An enzyme immunoassay for the determination of anti-IgA antibodies using polyclonal human IgA

Abstract

An enzyme immunoassay (EIA) for screening and quantitation of serum anti-IgA antibodies of IgG class is described. This method is based on the use of purified polyclonal human serum IgA as the coating antigen and a commercial alkaline phosphatase-conjugated anti-human IgG as the detecting antibody. Nonspecific reactions were minimized by blocking vacant protein binding sites with bovine serum albumin and by using individual sample blanks.
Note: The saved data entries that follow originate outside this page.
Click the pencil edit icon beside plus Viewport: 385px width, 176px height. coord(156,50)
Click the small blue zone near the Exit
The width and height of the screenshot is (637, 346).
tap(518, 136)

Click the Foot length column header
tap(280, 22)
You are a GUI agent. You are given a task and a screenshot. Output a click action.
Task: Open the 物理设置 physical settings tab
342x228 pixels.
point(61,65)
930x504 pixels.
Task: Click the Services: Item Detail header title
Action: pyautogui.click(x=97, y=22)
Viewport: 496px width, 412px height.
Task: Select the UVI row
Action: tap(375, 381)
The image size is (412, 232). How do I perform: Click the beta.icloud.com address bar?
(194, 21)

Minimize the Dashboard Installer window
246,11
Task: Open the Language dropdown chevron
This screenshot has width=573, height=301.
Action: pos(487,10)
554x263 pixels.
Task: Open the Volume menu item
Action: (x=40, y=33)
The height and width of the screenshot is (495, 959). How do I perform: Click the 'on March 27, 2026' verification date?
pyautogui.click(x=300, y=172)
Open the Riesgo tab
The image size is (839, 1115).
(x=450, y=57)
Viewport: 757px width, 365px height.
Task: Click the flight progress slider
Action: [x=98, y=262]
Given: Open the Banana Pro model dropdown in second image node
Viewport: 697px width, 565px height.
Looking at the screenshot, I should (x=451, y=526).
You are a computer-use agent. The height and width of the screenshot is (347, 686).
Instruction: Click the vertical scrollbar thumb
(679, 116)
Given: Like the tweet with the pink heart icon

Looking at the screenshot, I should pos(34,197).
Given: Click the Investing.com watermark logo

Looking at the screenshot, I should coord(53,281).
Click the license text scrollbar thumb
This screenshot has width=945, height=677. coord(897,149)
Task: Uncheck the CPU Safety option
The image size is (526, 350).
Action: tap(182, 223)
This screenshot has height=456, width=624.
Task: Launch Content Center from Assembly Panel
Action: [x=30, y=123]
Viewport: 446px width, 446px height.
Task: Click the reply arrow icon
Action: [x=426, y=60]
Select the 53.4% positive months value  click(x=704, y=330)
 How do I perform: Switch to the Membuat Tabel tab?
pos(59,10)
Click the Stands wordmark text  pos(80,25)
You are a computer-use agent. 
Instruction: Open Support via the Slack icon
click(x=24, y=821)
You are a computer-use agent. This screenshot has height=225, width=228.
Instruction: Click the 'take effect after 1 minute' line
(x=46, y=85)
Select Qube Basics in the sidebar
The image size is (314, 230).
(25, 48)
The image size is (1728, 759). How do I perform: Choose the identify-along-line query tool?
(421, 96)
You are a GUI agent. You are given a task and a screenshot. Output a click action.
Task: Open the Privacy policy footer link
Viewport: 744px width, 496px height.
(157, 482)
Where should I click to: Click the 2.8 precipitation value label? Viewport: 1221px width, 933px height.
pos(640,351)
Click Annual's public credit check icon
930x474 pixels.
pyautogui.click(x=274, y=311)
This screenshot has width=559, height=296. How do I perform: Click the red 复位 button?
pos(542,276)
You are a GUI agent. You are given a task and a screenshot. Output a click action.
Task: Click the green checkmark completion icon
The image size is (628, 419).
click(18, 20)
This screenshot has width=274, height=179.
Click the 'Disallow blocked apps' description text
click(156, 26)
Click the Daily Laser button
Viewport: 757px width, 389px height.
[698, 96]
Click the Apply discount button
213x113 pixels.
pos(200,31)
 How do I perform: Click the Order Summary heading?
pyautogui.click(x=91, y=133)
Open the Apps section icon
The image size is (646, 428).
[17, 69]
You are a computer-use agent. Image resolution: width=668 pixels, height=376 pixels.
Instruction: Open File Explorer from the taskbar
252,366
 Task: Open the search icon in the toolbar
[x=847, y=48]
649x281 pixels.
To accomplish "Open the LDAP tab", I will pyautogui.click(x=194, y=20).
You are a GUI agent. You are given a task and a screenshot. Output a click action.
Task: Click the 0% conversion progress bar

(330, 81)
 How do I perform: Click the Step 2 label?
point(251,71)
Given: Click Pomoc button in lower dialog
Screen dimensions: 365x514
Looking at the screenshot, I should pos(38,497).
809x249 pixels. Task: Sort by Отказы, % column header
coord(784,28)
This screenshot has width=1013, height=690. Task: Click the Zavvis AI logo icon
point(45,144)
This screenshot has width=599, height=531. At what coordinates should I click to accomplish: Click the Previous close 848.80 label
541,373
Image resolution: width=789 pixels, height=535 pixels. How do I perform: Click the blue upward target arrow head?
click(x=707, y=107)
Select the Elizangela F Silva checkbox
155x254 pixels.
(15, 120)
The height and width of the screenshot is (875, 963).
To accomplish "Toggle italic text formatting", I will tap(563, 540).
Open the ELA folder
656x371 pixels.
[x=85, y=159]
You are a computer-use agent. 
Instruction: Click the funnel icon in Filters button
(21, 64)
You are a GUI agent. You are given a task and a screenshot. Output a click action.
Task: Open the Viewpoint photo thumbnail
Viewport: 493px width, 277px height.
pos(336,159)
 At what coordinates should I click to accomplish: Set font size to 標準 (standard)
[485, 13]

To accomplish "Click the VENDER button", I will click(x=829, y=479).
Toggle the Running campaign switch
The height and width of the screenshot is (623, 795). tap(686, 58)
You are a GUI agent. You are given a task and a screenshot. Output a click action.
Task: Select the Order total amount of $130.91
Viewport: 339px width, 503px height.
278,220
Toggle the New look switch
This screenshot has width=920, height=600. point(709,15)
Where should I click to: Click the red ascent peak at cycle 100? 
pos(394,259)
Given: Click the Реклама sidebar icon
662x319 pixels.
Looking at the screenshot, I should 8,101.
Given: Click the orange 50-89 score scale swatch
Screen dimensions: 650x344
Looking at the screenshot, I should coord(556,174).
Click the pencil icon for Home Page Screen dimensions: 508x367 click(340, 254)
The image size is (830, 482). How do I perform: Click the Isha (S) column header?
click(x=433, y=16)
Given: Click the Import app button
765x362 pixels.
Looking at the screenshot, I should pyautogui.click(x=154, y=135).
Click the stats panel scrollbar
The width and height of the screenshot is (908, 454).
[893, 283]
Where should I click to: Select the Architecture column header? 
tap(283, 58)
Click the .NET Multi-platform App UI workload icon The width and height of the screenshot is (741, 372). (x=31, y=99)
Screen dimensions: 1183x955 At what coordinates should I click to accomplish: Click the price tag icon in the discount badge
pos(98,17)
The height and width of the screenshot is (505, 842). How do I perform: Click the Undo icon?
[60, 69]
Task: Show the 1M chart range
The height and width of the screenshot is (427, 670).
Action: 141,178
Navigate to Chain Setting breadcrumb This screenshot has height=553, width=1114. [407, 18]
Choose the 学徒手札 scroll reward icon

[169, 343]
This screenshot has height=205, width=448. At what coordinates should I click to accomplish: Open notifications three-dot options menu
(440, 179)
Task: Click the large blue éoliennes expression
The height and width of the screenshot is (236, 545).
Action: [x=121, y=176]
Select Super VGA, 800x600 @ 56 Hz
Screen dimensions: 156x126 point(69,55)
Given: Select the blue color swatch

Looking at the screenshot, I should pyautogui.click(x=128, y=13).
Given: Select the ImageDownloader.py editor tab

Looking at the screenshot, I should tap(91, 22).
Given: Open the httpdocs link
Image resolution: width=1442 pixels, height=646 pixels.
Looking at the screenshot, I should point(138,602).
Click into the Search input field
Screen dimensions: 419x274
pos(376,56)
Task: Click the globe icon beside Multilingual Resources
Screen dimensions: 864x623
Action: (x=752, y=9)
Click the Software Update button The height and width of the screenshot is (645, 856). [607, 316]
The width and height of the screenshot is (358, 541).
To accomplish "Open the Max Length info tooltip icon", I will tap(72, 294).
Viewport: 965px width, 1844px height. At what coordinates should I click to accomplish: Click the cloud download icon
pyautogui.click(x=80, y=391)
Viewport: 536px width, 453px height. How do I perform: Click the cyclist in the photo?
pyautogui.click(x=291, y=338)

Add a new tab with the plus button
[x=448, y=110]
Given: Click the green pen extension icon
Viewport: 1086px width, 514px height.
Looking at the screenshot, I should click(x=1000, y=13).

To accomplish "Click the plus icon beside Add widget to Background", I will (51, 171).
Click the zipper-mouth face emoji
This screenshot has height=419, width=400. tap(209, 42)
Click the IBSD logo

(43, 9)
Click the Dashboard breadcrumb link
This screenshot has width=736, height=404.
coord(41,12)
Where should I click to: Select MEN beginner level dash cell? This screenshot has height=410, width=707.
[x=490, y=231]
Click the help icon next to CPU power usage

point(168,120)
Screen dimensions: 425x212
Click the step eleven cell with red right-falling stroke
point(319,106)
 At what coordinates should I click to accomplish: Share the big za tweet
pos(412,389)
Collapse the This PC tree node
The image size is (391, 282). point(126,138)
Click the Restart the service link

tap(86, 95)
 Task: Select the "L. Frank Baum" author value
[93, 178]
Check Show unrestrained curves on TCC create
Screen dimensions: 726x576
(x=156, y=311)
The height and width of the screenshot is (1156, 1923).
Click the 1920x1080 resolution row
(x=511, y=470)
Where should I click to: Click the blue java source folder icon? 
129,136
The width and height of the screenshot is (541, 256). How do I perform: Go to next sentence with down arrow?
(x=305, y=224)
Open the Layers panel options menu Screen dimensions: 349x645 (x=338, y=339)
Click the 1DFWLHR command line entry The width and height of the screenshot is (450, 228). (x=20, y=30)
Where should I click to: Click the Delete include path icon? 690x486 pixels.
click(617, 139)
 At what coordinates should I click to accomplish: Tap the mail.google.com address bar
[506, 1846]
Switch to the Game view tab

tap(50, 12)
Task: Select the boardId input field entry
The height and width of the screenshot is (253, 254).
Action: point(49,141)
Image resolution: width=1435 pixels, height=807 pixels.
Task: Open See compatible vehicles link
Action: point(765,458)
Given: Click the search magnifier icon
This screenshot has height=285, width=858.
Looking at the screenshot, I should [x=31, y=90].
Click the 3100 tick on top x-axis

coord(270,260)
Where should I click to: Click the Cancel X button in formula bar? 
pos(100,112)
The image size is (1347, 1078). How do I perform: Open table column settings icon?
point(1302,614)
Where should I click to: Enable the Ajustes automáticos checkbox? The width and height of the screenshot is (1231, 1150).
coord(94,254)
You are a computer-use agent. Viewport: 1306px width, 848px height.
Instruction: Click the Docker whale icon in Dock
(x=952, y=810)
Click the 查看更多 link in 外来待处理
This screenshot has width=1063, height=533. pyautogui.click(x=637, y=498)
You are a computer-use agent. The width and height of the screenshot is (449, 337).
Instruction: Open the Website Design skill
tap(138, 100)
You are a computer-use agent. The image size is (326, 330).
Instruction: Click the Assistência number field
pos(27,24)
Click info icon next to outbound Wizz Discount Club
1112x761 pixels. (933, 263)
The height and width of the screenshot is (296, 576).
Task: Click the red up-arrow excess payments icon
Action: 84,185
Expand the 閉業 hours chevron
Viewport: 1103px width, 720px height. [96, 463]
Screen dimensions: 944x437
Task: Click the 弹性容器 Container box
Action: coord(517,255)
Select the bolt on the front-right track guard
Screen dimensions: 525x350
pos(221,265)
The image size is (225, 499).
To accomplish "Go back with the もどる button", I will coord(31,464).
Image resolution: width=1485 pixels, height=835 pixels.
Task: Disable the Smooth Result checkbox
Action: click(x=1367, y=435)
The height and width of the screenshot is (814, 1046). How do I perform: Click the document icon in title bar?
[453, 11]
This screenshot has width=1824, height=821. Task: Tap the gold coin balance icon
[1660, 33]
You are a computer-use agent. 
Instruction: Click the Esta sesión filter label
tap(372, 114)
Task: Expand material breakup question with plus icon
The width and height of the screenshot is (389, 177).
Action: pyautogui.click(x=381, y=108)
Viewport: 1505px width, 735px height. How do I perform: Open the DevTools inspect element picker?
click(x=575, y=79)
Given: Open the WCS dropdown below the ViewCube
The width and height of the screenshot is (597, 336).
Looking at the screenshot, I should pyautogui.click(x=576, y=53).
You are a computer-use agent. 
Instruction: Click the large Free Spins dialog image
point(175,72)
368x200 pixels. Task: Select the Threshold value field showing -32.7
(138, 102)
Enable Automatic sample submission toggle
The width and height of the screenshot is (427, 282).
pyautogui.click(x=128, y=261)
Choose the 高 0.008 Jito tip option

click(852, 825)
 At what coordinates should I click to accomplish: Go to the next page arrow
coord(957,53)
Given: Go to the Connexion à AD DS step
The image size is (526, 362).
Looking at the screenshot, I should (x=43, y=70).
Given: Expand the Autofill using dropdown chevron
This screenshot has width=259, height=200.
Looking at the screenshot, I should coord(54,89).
The IgA specificity of a positive antibody finding was confirmed by testing inhibition: pooled normal human serum inhibited the binding of specific antibodies by over 80%. The same degree of inhibition could also be demonstrated by a commercial myeloma IgA preparation and by the IgA used for coating but not by IgA-deficient serum (< 0.05 mg/l). On the basis of the mean anti-IgA antibody titre in EIA, a value of 12000 arbitrary units of anti-IgA per litre (AU/l) was assigned to a patient serum used as standard in the assay. Anti-IgA results obtained by EIA and haemagglutination correlated well, which makes it possible to compare earlier HA results with those obtained now by EIA. The measuring range of the assay was 0.6–27 AU/l and the lowest quantifiable concentration 7 AU/l. The dilution requirement for serum was 1 16 . The interassay coefficients of variation for control sera with antibody levels from 35 AU/l to 3770 AU/l varied from 9 to 12%.